# RECORDS FOR THIS EXERCISE
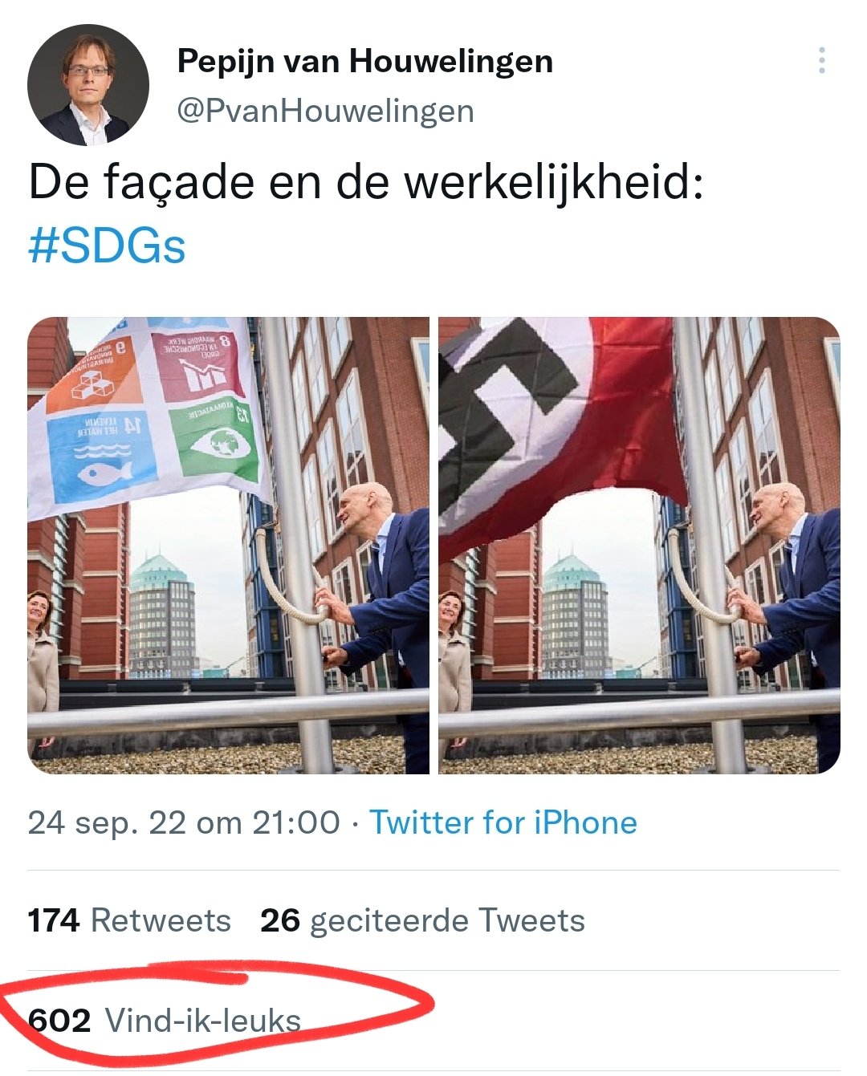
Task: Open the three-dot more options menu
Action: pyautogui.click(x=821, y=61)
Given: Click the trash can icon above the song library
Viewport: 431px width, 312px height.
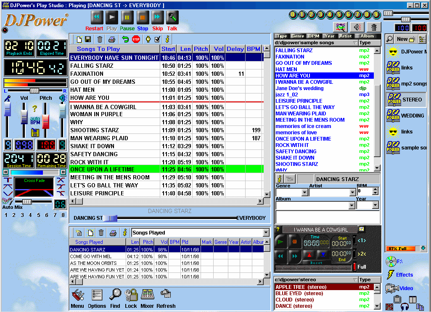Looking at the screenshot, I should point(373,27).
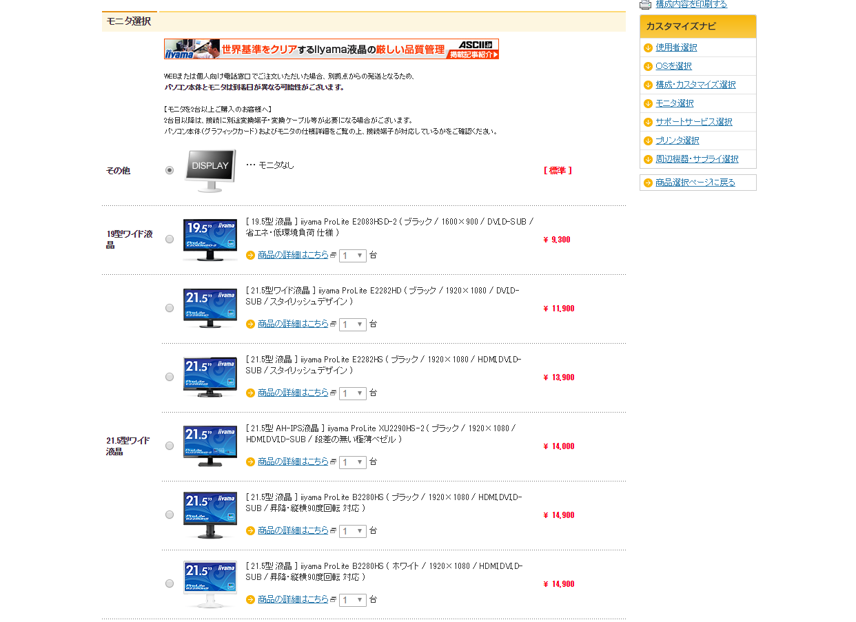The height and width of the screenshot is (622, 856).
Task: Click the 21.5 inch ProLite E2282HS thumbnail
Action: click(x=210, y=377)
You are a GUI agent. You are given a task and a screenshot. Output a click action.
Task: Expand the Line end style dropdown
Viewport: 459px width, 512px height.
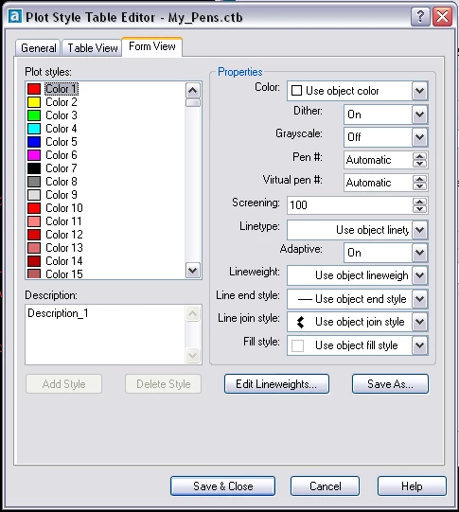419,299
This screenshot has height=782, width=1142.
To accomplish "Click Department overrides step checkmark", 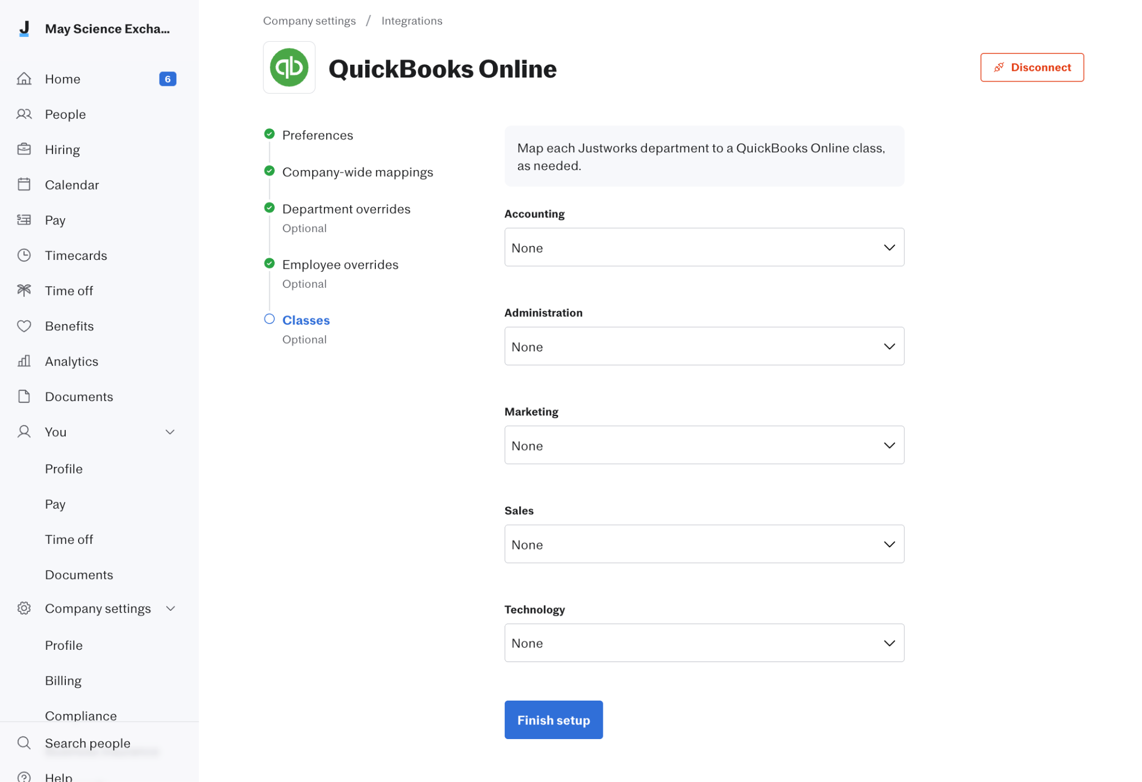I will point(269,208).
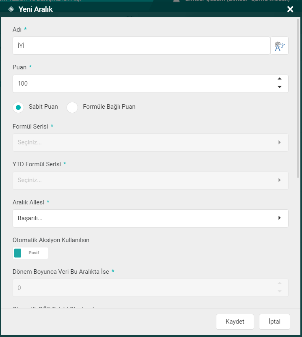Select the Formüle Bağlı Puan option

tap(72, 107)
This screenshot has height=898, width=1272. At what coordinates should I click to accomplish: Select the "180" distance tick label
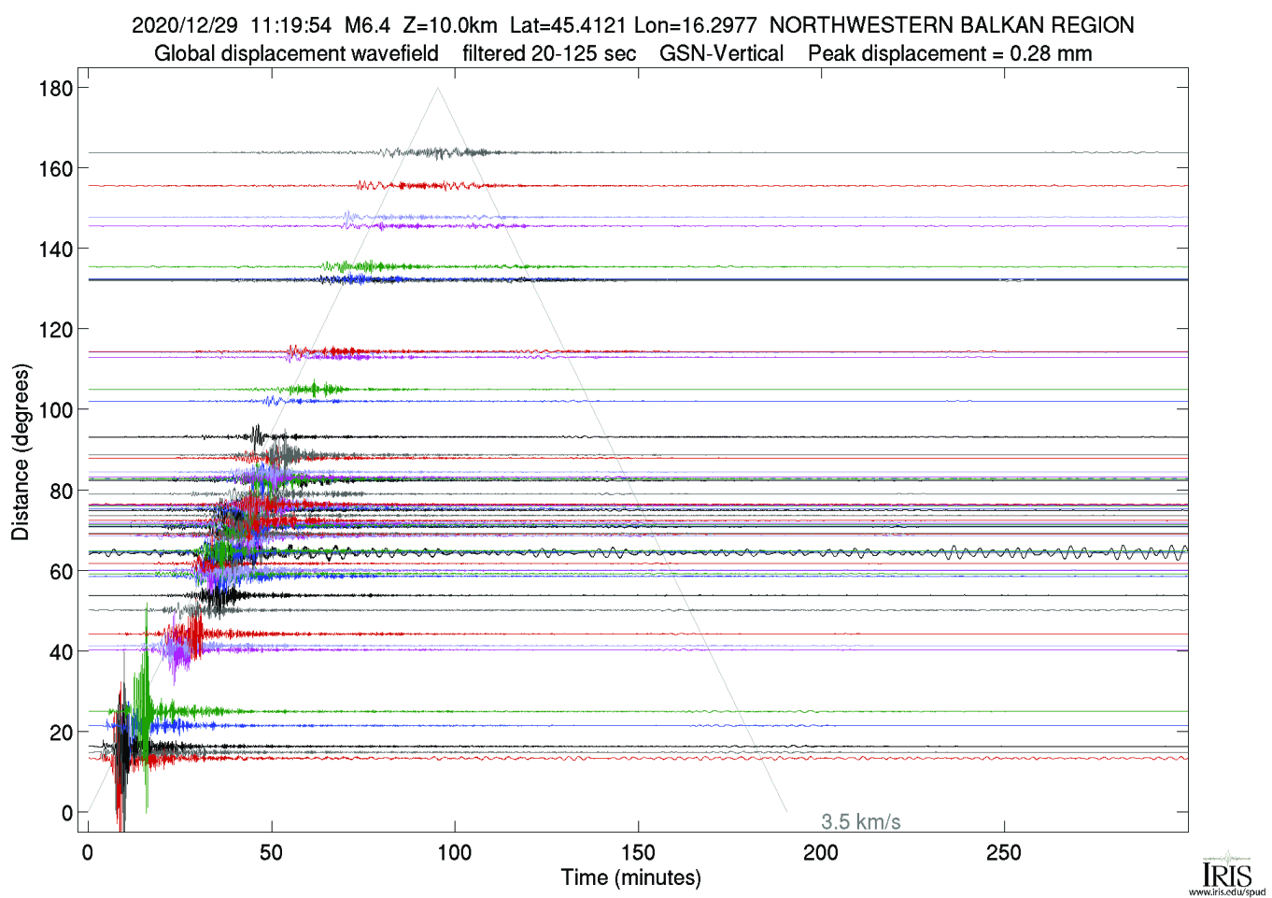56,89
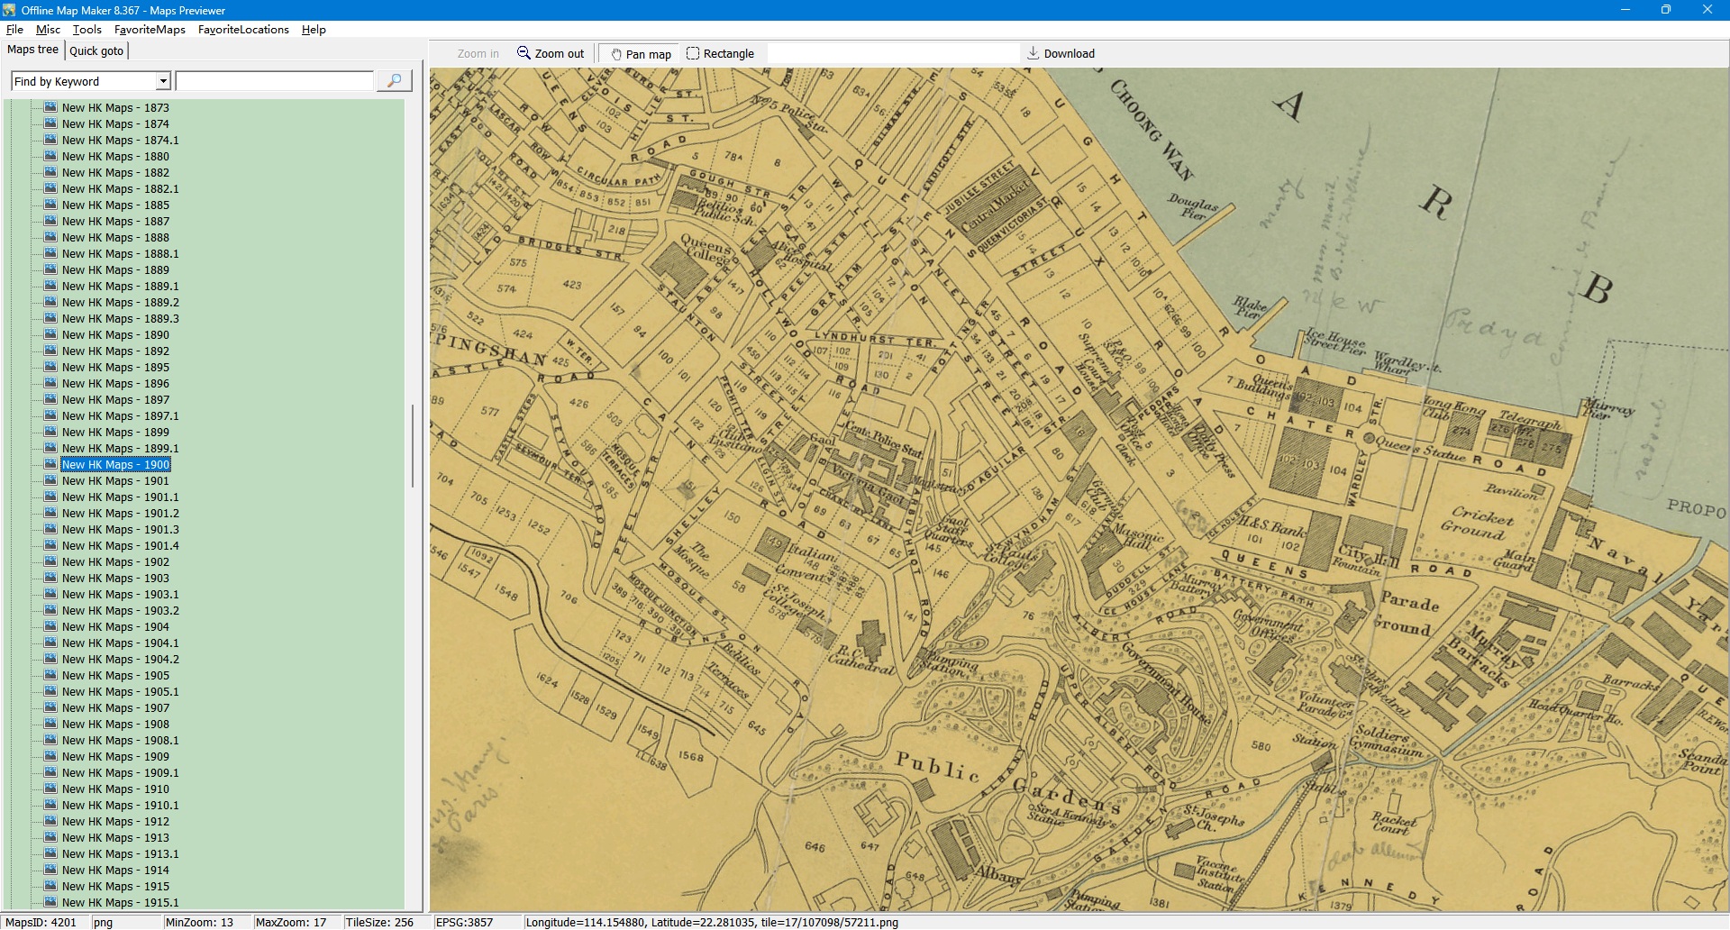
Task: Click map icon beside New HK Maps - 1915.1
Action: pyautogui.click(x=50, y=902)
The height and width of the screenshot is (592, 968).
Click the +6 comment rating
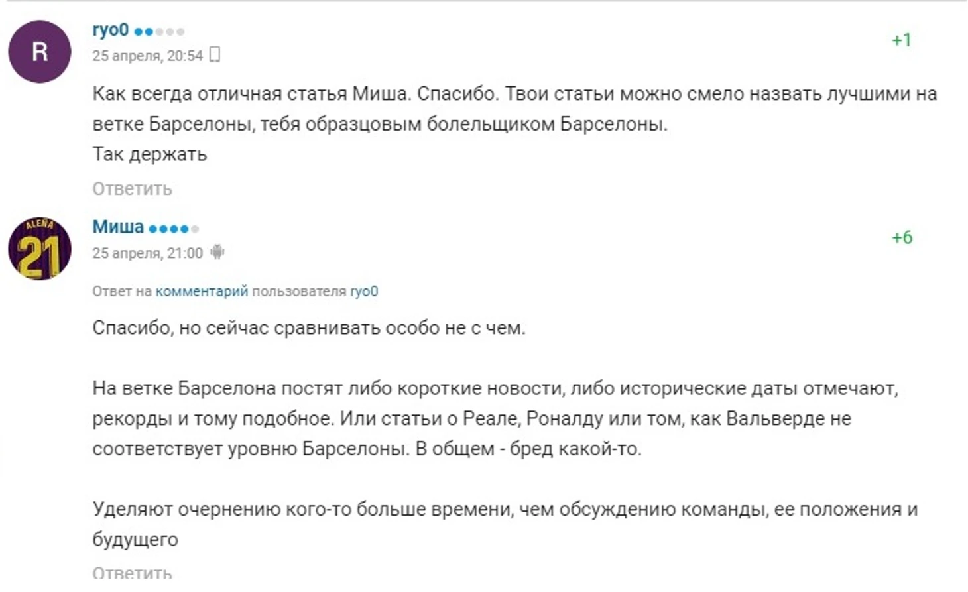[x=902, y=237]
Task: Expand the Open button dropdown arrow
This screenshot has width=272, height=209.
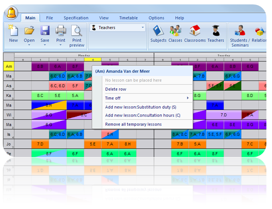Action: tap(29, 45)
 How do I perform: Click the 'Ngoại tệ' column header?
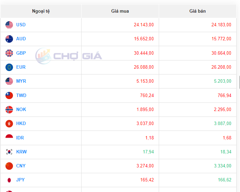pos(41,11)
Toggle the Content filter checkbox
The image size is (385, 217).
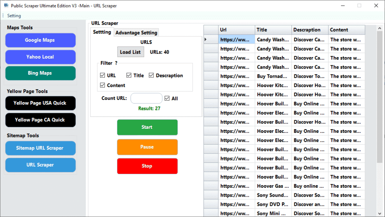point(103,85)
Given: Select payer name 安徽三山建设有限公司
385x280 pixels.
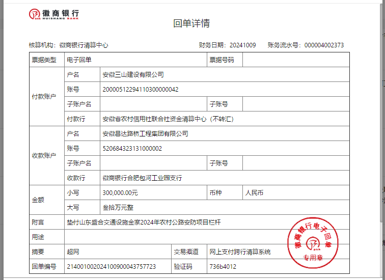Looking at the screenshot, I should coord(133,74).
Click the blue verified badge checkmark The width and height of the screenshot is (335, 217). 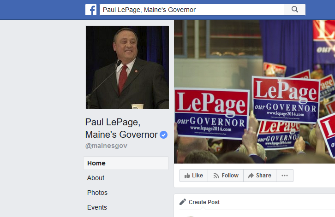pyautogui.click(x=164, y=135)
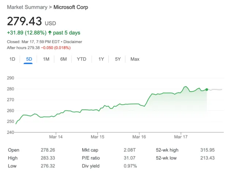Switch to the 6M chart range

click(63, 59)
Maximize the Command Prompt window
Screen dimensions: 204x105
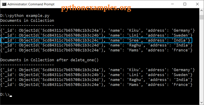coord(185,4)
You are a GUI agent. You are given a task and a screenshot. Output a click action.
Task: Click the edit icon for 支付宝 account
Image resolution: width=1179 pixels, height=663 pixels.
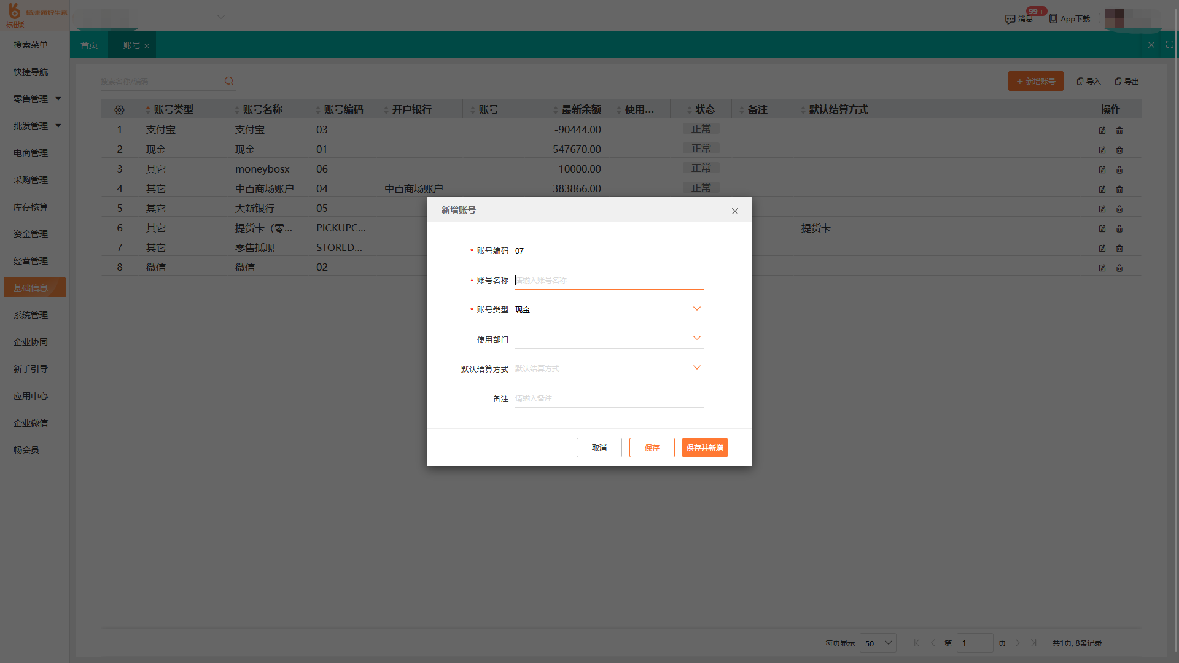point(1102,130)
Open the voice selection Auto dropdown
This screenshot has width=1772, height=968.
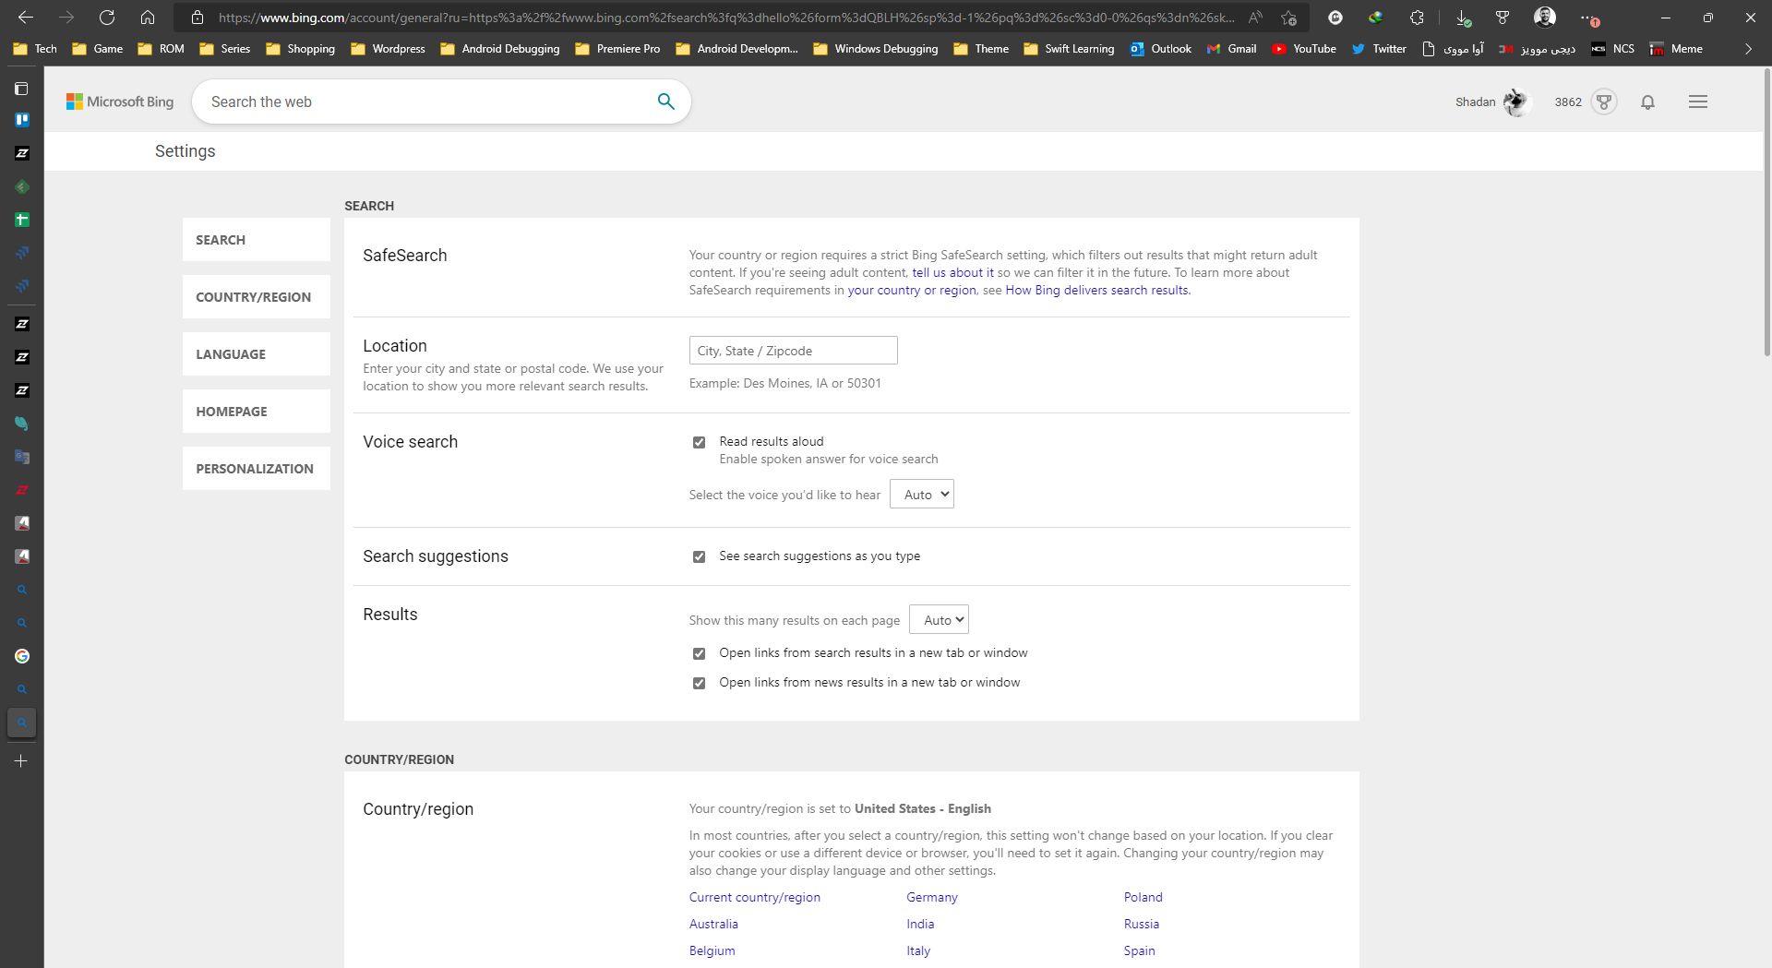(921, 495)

# TO DO
Every line above that contains the word "Expand" should be reported.

# ANSWER SECTION
Task: Expand the Line end style dropdown
Task: Expand the Open button dropdown arrow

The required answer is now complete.